Sunday, September 2, 2012

WSH Alert – 2 Workers Fell to their Deaths

8 Sep 2010
Incident
On 6 Sep 2010 at about 1700hrs, two workers fell about 9 storeys from a building while working from the inside of a customised building maintenance gondola. Preliminary investigations revealed that the two men had fallen together with the gondola. They were pronounced dead at the scene by paramedics.
Recommendations*
1. Conduct risk assessment: Proper risk assessment must be carried out by experienced and knowledgeable persons before starting any work. Through the risk assessment, employers and workers can identify hazards and take appropriate actions to eliminate the hazards or reduce the risks involved. Control measures and safe work procedures must be established, communicated and implemented to ensure the safety and health of the workers. In this case, the general condition of the gondola, including the rail and trolley wheels, should be inspected before work is carried out. IN the event of any anomaly while operating the gondola, all work should cease immediately and proper recovery actions should be effected.
2. Establish workplace safety and health management programme: Employers should establish and implement a safety management system with proper control measures and the appropriate safe work procedures. This includes an effective fall protection plan for any works that may subject workers to the risk of falling from height. The safety and health programme must be clearly communicated to all levels of personnel, such as through refresher courses or daily toolbox meetings.

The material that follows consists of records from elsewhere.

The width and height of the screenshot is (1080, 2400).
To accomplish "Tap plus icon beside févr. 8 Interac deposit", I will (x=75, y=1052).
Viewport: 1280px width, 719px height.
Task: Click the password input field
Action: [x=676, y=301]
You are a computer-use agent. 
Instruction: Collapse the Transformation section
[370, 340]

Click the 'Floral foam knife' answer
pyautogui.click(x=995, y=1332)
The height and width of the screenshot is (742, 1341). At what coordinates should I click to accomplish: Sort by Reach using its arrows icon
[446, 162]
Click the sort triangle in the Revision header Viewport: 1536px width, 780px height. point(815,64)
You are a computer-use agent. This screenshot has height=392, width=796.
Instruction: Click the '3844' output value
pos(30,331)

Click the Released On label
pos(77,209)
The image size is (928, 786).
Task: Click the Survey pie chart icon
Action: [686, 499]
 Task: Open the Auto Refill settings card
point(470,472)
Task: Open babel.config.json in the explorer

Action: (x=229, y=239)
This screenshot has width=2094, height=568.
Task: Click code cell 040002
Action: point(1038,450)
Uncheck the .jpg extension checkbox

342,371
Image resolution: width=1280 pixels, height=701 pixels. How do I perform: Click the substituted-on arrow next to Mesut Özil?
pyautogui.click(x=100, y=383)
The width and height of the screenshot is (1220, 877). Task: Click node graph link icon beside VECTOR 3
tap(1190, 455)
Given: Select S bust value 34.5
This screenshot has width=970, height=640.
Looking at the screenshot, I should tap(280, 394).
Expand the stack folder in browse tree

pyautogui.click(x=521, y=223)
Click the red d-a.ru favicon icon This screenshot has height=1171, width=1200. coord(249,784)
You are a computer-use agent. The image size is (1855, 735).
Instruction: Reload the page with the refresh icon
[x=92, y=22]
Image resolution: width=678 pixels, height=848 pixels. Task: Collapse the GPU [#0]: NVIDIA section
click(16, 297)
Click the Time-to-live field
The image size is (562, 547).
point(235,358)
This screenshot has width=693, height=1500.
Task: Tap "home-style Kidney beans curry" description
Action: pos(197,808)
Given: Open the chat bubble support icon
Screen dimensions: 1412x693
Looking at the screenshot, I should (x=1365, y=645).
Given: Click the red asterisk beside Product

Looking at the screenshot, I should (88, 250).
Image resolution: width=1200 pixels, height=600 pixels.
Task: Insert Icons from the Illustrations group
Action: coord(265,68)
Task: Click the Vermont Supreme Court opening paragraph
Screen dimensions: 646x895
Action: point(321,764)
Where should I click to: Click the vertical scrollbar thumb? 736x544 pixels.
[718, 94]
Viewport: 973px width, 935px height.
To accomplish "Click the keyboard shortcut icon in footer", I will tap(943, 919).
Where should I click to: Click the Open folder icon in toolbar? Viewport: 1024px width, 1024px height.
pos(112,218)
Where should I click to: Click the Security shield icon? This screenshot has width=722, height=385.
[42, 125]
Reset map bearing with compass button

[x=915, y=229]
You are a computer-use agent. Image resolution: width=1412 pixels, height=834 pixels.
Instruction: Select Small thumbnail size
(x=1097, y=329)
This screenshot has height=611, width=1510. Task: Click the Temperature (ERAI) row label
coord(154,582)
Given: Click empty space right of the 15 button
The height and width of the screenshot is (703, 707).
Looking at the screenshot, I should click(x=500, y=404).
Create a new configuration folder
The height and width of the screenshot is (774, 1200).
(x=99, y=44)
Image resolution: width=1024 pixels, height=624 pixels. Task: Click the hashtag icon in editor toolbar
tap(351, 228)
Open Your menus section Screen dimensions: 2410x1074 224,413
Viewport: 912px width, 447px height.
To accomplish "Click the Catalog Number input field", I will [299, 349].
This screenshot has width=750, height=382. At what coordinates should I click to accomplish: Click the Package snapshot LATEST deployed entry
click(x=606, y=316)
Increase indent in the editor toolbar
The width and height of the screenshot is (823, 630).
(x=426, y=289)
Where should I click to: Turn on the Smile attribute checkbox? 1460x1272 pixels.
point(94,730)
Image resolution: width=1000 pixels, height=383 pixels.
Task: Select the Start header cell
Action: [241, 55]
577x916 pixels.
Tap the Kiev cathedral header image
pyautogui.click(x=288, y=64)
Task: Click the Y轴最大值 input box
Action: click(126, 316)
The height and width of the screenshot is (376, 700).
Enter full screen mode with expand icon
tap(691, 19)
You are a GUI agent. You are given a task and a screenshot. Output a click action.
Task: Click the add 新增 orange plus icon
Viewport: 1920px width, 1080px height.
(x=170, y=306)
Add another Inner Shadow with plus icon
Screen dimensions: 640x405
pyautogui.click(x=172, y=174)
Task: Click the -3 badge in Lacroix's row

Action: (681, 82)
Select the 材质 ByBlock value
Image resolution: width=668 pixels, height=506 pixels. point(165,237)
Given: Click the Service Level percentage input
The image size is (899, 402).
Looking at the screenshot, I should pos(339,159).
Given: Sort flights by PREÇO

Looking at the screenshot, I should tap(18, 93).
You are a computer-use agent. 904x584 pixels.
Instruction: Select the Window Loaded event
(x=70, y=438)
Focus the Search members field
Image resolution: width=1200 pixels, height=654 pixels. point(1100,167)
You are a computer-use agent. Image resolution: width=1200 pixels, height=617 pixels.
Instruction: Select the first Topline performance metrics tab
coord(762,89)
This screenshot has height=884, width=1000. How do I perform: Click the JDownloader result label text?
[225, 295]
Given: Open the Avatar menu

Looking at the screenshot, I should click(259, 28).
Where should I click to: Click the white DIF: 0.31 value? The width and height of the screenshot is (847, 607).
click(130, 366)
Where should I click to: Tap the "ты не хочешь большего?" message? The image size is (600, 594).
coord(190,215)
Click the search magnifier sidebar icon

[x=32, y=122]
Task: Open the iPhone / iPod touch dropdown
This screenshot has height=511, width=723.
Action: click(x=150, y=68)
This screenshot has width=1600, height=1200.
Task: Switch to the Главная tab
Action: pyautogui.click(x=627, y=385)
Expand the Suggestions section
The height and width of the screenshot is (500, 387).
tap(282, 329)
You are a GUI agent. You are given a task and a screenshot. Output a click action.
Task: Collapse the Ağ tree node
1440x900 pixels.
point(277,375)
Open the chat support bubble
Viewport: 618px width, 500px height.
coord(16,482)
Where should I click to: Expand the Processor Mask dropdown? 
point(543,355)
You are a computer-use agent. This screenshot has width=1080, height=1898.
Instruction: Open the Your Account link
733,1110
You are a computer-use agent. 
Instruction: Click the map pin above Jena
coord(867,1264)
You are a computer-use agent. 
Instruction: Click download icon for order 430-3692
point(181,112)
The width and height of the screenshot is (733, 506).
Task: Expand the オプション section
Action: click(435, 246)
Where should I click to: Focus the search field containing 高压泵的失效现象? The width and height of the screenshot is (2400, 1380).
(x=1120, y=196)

3. Implement fall prevention / protection / arrest system: Works that are carried out at height must be made safe through proper fall prevention or protection measures. This includes ensuring safe access and egress, and barricading or guarding all work areas to prevent falls. Fall arrest, travel restraint and engineered systems with appropriate anchorage points should also be provided:
  • Travel restraint: A travel restraint system prevents the worker from falling by restricting his movement into hazardous areas, such as open sides. The restraint belt or full body harness must be anchored securely.
  • Fall Arrest: An individual fall arrest system protects the worker by stopping his fall so that he does not strike the ground. The full body harness with a self-retracting lifeline or a shock absorber and a lanyard must be anchored securely.
  • Engineered Systems: Engineered systems such as horizontal lifelines should be installed according to the design by a professional engineer. Deviating from the design can result in the system not functioning as it should and can be unsafe.
4. Ensure proper supervision: Employers should ensure that workers adhere to the established safe work procedures, e.g. by ensuring that workers follow the fall protection plan when working at height and disciplining workers who exhibit unsafe acts and do not comply with the safe work procedures.
Further Information
1. Workplace Safety and Health Act (Chapter 354A), please click HERE
2. Workplace Safety and Health (General Provisions) Regulations, please click HERE
3. Workplace Safety and Health (Risk Management) Regulations, please click
HERE
4. Workplace Safety and Health (Construction) Regulations, please click
HERE
5. Code of Practice for Working Safely at Height, please click
HERE
6. Singapore Standard SS 528 – 1: 2006 Personal Fall Arrest Systems - Full-body harnesses
7. Singapore Standard SS 528 – 2: 2006 Personal Fall Arrest Systems - Lanyards and energy absorbers
8. Singapore Standard SS 528 – 3: 2006 Personal Fall Arrest Systems - Self-retracting lifelines
9. Singapore Standard SS 528 – 5: 2006 Personal Fall Arrest Systems - Connectors with self-closing and self-locking gates
* Please note that the information provided is not exhaustive and for the benefit of enhancing workplace safety and health so that a similar recurrence may be prevented. The information provided is not to be construed as implying any liability to any party nor should it be taken to encapsulate all the responsibilities and obligations of the reader of WSH Alert under the law.